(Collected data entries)

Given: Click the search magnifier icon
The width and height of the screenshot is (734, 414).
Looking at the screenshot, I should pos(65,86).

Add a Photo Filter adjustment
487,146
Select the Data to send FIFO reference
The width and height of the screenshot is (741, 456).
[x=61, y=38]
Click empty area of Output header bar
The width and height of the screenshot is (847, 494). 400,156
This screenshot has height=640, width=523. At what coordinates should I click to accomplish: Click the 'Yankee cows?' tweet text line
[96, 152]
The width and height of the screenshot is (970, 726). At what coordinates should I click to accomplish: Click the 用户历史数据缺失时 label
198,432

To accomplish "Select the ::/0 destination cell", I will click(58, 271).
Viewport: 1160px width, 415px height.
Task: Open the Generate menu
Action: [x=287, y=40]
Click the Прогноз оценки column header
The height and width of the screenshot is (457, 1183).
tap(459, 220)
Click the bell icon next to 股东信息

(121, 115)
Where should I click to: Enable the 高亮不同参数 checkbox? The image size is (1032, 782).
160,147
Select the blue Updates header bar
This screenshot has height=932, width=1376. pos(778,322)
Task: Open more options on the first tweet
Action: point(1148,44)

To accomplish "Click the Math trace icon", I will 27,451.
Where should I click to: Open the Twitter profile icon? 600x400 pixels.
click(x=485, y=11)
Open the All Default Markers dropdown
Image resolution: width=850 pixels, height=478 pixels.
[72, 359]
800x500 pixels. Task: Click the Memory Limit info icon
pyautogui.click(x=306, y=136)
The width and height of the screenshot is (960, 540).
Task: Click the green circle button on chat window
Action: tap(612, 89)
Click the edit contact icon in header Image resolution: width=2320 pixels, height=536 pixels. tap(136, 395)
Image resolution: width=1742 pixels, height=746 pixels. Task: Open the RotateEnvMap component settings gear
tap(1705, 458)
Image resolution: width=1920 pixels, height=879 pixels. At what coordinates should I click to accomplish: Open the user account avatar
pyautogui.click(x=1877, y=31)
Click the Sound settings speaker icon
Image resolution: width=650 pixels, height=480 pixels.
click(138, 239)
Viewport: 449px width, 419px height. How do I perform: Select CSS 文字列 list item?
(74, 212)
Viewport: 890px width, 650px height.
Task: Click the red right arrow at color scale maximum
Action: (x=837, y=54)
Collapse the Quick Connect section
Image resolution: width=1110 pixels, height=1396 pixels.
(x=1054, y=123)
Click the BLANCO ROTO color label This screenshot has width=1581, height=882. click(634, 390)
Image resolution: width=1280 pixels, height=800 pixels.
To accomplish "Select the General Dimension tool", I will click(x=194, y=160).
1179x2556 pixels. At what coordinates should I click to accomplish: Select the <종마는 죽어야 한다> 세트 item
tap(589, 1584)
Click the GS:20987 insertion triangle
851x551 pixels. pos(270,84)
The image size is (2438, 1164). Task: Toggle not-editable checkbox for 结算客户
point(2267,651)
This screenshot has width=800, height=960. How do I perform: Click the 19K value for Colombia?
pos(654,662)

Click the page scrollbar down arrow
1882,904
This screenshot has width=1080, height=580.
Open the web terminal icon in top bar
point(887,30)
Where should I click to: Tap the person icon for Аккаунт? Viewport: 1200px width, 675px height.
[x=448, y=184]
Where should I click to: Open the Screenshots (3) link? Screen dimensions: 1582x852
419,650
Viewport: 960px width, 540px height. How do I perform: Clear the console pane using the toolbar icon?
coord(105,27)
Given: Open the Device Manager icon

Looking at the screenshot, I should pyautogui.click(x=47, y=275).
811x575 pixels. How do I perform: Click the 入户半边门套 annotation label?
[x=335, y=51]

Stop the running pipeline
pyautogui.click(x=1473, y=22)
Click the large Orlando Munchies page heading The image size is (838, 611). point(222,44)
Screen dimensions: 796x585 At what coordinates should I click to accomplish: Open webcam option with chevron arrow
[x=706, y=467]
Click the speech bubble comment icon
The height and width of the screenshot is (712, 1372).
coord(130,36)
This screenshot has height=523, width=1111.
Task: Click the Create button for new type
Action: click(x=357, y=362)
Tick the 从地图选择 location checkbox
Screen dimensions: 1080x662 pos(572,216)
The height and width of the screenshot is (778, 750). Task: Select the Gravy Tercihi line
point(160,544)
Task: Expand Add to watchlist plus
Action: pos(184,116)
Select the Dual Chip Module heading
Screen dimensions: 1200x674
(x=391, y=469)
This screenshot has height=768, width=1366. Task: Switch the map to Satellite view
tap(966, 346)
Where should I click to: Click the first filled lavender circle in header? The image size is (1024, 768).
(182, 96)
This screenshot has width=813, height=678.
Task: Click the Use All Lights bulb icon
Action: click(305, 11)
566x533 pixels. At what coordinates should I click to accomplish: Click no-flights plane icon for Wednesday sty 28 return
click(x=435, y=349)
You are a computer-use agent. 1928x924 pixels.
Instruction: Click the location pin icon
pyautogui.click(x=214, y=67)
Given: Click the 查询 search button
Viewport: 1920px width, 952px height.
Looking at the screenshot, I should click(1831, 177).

→ Task directions: From the data above, reproduce word for word the lines running from the line with "Where should I click to: Open the Twitter" to the line with "Image resolution: width=1280", ends included.

→ Worked solution:
Where should I click to: Open the Twitter profile icon? 600x400 pixels.
click(x=485, y=11)
Open the All Default Markers dropdown
Image resolution: width=850 pixels, height=478 pixels.
[72, 359]
800x500 pixels. Task: Click the Memory Limit info icon
pyautogui.click(x=306, y=136)
The width and height of the screenshot is (960, 540).
Task: Click the green circle button on chat window
Action: tap(612, 89)
Click the edit contact icon in header Image resolution: width=2320 pixels, height=536 pixels. tap(136, 395)
Image resolution: width=1742 pixels, height=746 pixels. Task: Open the RotateEnvMap component settings gear
tap(1705, 458)
Image resolution: width=1920 pixels, height=879 pixels. At what coordinates should I click to accomplish: Open the user account avatar
pyautogui.click(x=1877, y=31)
Click the Sound settings speaker icon
Image resolution: width=650 pixels, height=480 pixels.
click(138, 239)
Viewport: 449px width, 419px height. How do I perform: Select CSS 文字列 list item?
(74, 212)
Viewport: 890px width, 650px height.
Task: Click the red right arrow at color scale maximum
Action: (x=837, y=54)
Collapse the Quick Connect section
Image resolution: width=1110 pixels, height=1396 pixels.
(x=1054, y=123)
Click the BLANCO ROTO color label This screenshot has width=1581, height=882. click(634, 390)
Image resolution: width=1280 pixels, height=800 pixels.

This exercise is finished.